Three interrelated policy problems must be addressed to reduce the burden of healthcare costs on working families.
Lack of Transparency
Without transparency, employers have limited ability to identify true costs, negotiate lower prices, and deliver better value for their employees.
Anticompetitive Consolidation Practices
Consolidation gives dominant health systems greater power to raise prices, limit choice, and steer care to higher-cost settings.
Public Subsidies Lacking Oversight
Hospitals receive substantial public benefits, but weak accountability often means those supports do not translate into lower costs for patients and purchasers.
Lowering Costs through Accountability and Transparency
Employers are doing their part to control healthcare costs through responsible purchasing strategies, negotiating with providers and investing in prevention and value-based care.
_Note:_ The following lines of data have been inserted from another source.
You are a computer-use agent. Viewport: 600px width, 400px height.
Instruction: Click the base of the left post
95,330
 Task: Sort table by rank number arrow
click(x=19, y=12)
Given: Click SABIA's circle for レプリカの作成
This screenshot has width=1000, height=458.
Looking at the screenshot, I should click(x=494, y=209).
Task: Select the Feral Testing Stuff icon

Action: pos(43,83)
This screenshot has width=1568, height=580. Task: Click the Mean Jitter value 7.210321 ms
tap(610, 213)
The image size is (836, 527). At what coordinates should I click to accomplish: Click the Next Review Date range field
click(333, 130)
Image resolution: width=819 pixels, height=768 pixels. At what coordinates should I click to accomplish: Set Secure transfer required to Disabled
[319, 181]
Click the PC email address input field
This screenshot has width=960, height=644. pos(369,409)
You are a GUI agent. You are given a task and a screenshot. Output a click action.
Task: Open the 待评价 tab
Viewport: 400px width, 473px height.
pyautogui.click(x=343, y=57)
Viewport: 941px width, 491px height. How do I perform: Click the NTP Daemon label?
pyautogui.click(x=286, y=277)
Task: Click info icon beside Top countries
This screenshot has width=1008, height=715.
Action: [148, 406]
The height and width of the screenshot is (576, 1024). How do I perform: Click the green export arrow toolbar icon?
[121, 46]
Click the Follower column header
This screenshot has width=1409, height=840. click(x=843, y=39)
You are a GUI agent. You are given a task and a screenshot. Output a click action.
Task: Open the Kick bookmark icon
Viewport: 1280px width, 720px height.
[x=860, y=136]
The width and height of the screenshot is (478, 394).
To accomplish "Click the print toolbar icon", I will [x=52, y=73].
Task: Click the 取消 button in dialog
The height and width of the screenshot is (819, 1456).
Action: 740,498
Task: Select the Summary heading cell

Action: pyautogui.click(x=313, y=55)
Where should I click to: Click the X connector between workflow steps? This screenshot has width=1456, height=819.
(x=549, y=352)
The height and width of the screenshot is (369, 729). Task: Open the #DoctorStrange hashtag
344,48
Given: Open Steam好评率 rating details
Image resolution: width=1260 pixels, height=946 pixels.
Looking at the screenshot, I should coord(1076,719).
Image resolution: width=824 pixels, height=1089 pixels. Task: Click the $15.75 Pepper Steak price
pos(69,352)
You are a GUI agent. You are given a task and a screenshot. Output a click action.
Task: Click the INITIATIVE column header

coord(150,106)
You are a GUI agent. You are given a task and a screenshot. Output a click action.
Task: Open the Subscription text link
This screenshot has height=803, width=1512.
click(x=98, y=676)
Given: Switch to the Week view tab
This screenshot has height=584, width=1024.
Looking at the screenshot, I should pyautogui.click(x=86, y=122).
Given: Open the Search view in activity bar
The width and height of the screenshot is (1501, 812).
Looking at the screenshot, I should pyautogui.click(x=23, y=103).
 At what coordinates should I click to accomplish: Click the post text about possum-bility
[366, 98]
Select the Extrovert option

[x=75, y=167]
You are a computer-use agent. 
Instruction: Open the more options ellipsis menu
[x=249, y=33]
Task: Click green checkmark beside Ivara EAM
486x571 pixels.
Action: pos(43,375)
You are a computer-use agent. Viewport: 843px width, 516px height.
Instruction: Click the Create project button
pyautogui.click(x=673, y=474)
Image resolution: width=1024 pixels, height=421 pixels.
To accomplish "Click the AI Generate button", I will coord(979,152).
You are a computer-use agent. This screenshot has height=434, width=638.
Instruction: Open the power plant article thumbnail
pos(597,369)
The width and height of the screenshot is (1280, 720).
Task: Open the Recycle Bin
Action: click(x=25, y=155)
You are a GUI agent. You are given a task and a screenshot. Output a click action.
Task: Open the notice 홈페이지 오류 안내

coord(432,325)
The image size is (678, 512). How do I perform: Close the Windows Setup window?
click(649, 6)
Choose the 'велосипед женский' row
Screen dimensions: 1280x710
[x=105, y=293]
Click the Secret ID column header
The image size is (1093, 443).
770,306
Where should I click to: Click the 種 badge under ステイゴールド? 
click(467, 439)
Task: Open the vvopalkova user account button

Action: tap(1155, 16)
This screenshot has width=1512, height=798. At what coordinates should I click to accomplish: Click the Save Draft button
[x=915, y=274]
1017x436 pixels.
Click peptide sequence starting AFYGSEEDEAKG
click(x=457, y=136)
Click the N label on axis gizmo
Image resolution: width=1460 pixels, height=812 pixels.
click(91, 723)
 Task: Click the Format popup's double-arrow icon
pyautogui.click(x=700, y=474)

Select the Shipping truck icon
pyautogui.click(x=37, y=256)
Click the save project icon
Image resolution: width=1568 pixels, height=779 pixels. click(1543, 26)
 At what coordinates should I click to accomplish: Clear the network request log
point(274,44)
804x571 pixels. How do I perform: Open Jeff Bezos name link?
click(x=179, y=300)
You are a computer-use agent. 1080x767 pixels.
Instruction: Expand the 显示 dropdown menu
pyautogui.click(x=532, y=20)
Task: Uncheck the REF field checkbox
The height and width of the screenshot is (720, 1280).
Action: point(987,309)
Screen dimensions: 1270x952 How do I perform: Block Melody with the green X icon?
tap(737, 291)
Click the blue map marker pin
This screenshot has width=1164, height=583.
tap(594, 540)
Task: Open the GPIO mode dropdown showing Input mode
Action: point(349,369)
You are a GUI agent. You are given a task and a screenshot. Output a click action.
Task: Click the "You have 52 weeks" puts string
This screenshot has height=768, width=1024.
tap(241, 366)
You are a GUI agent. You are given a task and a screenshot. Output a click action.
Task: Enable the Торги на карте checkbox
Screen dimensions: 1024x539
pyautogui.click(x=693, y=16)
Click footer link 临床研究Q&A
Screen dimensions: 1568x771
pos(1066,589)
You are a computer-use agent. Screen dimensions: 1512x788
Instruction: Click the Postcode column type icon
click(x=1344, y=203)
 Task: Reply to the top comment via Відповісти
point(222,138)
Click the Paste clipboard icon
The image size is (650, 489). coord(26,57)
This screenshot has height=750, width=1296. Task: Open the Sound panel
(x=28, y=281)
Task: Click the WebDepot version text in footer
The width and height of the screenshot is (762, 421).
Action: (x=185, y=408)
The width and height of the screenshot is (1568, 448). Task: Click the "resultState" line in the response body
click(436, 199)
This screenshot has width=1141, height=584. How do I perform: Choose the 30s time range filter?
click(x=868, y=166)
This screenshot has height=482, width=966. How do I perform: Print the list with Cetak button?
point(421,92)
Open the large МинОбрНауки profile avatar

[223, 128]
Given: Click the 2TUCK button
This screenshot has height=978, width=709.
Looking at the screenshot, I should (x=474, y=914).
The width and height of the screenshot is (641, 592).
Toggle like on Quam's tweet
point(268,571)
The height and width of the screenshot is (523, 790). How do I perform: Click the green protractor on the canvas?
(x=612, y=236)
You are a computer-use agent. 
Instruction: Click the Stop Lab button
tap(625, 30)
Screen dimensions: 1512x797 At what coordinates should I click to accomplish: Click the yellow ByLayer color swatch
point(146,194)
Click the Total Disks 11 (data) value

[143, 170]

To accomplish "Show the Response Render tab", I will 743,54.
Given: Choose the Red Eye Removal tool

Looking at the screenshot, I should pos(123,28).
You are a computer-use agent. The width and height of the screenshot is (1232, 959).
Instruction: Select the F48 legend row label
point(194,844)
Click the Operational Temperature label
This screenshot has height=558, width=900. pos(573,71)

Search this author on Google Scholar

But employers cannot fix a broken healthcare market on their own. Policymakers must act. State and federal regulators can help by strengthening and enforcing healthcare price transparency requirements, so employers and patients can see the true cost of care and negotiate better deals. Further, employers need common-sense reforms that promote competition, curb anti-competitive hospital practices, and hold providers accountable for the prices they charge.
Without meaningful policy action, employers will continue to face rising healthcare costs that make it harder to provide affordable coverage for their employees and families.
Limit arbitrary and inflationary mark-ups:
“same service, same price”
Patients and employers should not pay more for the same service based solely on where it is delivered. Site-neutral payments and eliminating facility fees would reduce unnecessary costs and better align prices with clinical value.
Promote competition and curb anticompetitive conduct
Banning hospitals’ anticompetitive contracting practices, reforming certificate-of-need laws and conducting meaningful oversight of mergers would check the pricing power of the largest systems and level the playing field for employers.
Ensure working families benefit from discounts and tax breaks
Better oversight of the government-mandated drug discounts and tax breaks that hospitals receive can help ensure they translate into meaningful cost savings for working families and benefits for communities.